Adaptation of existing IP is another trend that refuses to die. While books as a source of inspiration remain the most popular, it is movies and Manga that have seen the strongest growth in adaptation over the past 12 months. Business models are not the only thing that is getting recycled, then.
The above is a review of the key trends to emerge at this year's MIP Markets - MIPCOM, MIPJUNIOR, MIP CANCUN & MIP LONDON and the wider implications for the market from Ampere Analysis. The images featured in this article are from the presentation given by Guy Bisson on the opening day of MIPTV. For anyone who missed Ampere's presentation during the market and would like to see a copy of the slides, please get in touch via Ampere Analysis .
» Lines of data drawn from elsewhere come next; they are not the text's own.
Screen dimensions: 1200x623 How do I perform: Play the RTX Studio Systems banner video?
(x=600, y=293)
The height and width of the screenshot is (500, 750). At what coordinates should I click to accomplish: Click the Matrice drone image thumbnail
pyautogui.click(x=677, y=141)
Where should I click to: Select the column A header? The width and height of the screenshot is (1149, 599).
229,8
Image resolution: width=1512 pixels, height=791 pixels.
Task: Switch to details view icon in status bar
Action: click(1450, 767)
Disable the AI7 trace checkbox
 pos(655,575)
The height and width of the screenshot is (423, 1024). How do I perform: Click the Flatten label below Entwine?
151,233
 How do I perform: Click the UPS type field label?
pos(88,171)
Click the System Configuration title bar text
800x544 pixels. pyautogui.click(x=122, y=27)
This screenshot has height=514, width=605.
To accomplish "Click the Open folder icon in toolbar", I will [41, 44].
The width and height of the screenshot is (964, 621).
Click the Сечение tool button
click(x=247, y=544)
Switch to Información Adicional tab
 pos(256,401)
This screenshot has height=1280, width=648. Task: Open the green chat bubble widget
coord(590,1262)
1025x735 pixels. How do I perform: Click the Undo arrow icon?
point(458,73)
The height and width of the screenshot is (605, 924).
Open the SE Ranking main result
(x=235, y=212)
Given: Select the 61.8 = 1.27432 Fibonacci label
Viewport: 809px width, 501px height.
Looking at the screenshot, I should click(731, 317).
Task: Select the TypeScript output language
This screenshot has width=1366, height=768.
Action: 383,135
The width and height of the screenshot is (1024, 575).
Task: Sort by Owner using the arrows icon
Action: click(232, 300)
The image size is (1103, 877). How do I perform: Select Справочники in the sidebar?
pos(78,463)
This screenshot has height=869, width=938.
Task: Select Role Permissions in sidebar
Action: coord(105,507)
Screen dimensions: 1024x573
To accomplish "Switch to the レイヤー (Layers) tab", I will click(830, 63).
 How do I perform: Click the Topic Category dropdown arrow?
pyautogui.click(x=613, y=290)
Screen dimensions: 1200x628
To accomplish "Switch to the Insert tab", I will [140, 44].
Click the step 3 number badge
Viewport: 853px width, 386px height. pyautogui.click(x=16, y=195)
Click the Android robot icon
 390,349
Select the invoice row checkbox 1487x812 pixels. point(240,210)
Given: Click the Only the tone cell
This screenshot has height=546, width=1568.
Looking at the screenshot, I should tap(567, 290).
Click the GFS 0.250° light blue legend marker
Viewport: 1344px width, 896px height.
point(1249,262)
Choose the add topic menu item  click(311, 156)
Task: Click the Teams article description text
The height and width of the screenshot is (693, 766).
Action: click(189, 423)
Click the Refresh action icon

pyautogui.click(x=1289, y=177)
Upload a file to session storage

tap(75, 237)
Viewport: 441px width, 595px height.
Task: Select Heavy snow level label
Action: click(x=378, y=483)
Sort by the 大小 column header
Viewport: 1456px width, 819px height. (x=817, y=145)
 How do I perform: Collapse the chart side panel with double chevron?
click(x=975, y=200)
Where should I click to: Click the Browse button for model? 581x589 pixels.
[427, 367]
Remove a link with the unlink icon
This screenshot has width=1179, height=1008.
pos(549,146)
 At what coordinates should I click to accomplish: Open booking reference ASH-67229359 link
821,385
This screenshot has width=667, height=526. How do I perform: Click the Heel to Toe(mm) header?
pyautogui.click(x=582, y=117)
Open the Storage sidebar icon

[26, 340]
Exec.Prod.:10th An. BWA Roc 4 Humanity, streaming/live televised Show.BWAROC.org.Las Vegas, NV.USA. We honor humanitarian artists -fashion & sports heroes with musical performances! We're Better Together!
1 年Great insights by Bisson.I hope to meet distributors in Cannes miptv 2023. We are at the Martinez [email protected]. www.bwaroc.org set up meetings with me, executive producer of The Tenth Annual Better World Roc 4 Humanity. We are entertainment that gives back!
Exec.Prod.:10th An. BWA Roc 4 Humanity, streaming/live televised Show.BWAROC.org.Las Vegas, NV.USA. We honor humanitarian artists -fashion & sports heroes with musical performances! We're Better Together!
1 年WE ARE SELLING A HUMANITARIAN CONCERT, INTERACTIVE FUNDRAISER. /. SEE ME AT THE MARTINEZ.. ONE OF THE BARS. [email protected]. drinks are on me!
CEO (The Channel Store)
1 年Very good article as usual, Guy Bisson. I will post my own insights from MIPTV shortly as well, hope you can read them.
Reliable, trusted market research & consulting partner ? Smart Home ? Energy ? Streaming ? CTV ? Broadband ? IoT ?? Health ? SMB ? Multifamily ? Market Research ?Consulting ? Marketing Services ? Thought Leadership
1 年The great unbundle and rebundle in effect and playing out !
Managing Partner @ Global Media Consult | TV Industry Strategist Translating the complex world of TV & Media with clear, expert guidance into practical progress
1 年Your insights and data is enlightening as usual - and “Enlightening” is the sentiment across the MIPTV experience this time, from my perspective.